B cell immunity in demyelinating disorders: In primary demyelinating disease, MS, a renewed interest in the role of humoral immunity in the pathophysiology has been investigated because oligoclonalIgG band in the CSF and increased intrathecalIgG synthesis are used as an auxiliary diagnosis measure. Moreover, in the secondary progressive MS, meningeal B cell follicles are associated mapk inhibitor with early onset of the disease and severe cortical pathology. B cell but not plasma cell depletion therapy with single treatment by Rituximab in MS showed reduced inflammatory brain lesions and clinical relapses. Oligodendropathy and astrocytopathy in demyelinating disorders: Neuromyelitisoptica was previously considered to be a variant of MS but is now recognized as an astrocytopathy and secondary demyelinating event mimicking MS characteristics occurring due to autoantibody mediated mechanisms.
Advancement of molecular biology makes it possible to differentiate MS by measuring abnormal autoantibody to aquaporin 4. Interestingly, collagen diseases coexist more frequently with NMO than Plastid with MS. B cell depletion therapy with Rituximab has showed the same benefits, although, plasma exchange therapy is more effective with NMO than with MS. TNF therapy and demyelinating event: A report indicates that adverse events such as the demyelinating lesion in the brain, optic neuritis, and neuropathy occurred after treatment with anti TNF alpha therapy in collagen disease, and TNF antagonizing therapy showed worsening in a clinical trial with MS.
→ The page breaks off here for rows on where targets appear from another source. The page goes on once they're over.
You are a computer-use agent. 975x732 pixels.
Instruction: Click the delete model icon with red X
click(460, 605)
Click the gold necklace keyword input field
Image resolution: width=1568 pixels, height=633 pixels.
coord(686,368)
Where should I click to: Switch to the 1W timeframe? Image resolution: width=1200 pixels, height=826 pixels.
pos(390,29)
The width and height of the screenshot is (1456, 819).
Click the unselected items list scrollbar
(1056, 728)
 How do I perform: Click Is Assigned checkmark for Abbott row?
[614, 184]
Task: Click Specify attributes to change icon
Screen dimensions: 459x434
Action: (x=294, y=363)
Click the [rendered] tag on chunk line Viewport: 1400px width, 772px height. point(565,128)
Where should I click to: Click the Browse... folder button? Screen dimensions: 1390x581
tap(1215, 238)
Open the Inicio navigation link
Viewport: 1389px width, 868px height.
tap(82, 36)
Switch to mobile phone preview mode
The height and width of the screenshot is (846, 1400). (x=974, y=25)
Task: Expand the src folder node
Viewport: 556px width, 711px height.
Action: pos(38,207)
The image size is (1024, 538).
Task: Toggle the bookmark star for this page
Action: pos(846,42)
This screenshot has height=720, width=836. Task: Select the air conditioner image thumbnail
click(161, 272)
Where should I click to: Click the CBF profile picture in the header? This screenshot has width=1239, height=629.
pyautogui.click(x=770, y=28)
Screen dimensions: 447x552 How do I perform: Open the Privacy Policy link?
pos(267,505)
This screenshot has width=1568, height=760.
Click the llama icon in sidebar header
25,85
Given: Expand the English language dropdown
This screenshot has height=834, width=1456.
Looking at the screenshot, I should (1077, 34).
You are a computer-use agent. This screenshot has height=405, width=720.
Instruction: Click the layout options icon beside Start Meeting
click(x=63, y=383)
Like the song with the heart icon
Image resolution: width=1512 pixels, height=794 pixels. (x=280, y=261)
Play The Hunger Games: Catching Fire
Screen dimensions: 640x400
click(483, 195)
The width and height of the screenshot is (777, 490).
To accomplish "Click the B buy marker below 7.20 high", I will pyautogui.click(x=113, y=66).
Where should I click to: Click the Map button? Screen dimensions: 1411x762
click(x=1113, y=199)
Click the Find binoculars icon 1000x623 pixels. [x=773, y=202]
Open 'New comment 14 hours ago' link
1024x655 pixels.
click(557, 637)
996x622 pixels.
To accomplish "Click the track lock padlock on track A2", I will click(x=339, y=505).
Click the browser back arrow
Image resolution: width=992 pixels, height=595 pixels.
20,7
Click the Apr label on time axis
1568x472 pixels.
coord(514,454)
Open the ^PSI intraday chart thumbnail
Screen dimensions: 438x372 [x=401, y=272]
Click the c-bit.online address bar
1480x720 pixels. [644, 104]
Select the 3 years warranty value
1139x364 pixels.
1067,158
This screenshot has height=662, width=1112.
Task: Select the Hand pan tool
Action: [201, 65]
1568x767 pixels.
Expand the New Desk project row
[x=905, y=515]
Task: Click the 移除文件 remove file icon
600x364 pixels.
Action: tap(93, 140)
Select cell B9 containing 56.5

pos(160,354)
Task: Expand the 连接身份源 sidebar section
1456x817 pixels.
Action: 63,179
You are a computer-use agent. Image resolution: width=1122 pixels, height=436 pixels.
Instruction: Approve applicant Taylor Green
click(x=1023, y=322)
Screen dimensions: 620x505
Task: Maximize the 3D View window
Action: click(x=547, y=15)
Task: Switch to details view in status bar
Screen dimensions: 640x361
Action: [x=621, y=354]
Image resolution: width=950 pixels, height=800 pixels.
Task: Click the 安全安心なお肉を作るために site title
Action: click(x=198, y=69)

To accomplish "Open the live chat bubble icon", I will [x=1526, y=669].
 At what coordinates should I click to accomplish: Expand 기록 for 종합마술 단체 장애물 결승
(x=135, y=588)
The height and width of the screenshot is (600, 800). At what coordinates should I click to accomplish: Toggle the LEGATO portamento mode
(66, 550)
Pathogenesis of these events such as primary or secondary demyelination are still in enigma. In this presentation, I will decode the temporal and spatial demyelinating processes in collagen diseases and show practical approaches and treatments. FDA approved of pregabalin in FM by double supplier Fostamatinib blind, multicenter and randomized study. Both studies enrolled patients with a diagnosis of FM using the ACR criteria. Each of these studies showed a significant reduction in pain compared with placebo. In addition, improvement demonstrated based on FIQ. In Japan, this clinical trial has been developed. Sooner or later, excellent result will be revealed.